Reproduce exactly the lines below from the one containing "Task: Click the Avbryt cancel button" through the one containing "Check the Disable cache option", including both, and nothing else.

[Records supplied Boundary: Start]

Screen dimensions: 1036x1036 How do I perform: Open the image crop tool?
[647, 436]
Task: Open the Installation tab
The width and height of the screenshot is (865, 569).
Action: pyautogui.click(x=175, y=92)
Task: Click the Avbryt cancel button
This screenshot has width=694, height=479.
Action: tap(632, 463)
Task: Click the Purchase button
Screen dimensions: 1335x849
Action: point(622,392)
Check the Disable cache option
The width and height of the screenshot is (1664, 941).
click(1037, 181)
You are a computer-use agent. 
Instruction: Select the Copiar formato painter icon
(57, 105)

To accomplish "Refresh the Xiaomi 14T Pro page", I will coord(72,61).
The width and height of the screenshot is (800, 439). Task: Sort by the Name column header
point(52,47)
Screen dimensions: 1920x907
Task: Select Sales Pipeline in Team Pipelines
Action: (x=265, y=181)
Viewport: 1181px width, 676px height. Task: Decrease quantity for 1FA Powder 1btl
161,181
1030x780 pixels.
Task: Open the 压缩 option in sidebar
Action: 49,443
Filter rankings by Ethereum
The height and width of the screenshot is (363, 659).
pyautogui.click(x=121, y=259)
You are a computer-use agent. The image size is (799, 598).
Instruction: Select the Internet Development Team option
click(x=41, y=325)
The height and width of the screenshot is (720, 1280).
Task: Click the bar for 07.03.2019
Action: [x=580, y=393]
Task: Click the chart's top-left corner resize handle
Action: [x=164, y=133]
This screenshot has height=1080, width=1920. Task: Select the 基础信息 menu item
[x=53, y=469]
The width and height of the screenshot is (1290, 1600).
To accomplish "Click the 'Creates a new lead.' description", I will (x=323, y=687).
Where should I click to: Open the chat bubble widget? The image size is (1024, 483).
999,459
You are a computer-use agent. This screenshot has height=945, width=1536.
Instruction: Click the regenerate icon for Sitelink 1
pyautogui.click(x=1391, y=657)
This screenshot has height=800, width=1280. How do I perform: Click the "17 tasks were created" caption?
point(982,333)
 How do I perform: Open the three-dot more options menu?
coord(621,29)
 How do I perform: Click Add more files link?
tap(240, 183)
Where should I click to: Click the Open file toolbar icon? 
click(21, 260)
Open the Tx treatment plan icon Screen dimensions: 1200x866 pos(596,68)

[Records supplied Boundary: End]

Expected output:
Task: Click the Avbryt cancel button
This screenshot has width=694, height=479.
Action: tap(632, 463)
Task: Click the Purchase button
Screen dimensions: 1335x849
Action: point(622,392)
Check the Disable cache option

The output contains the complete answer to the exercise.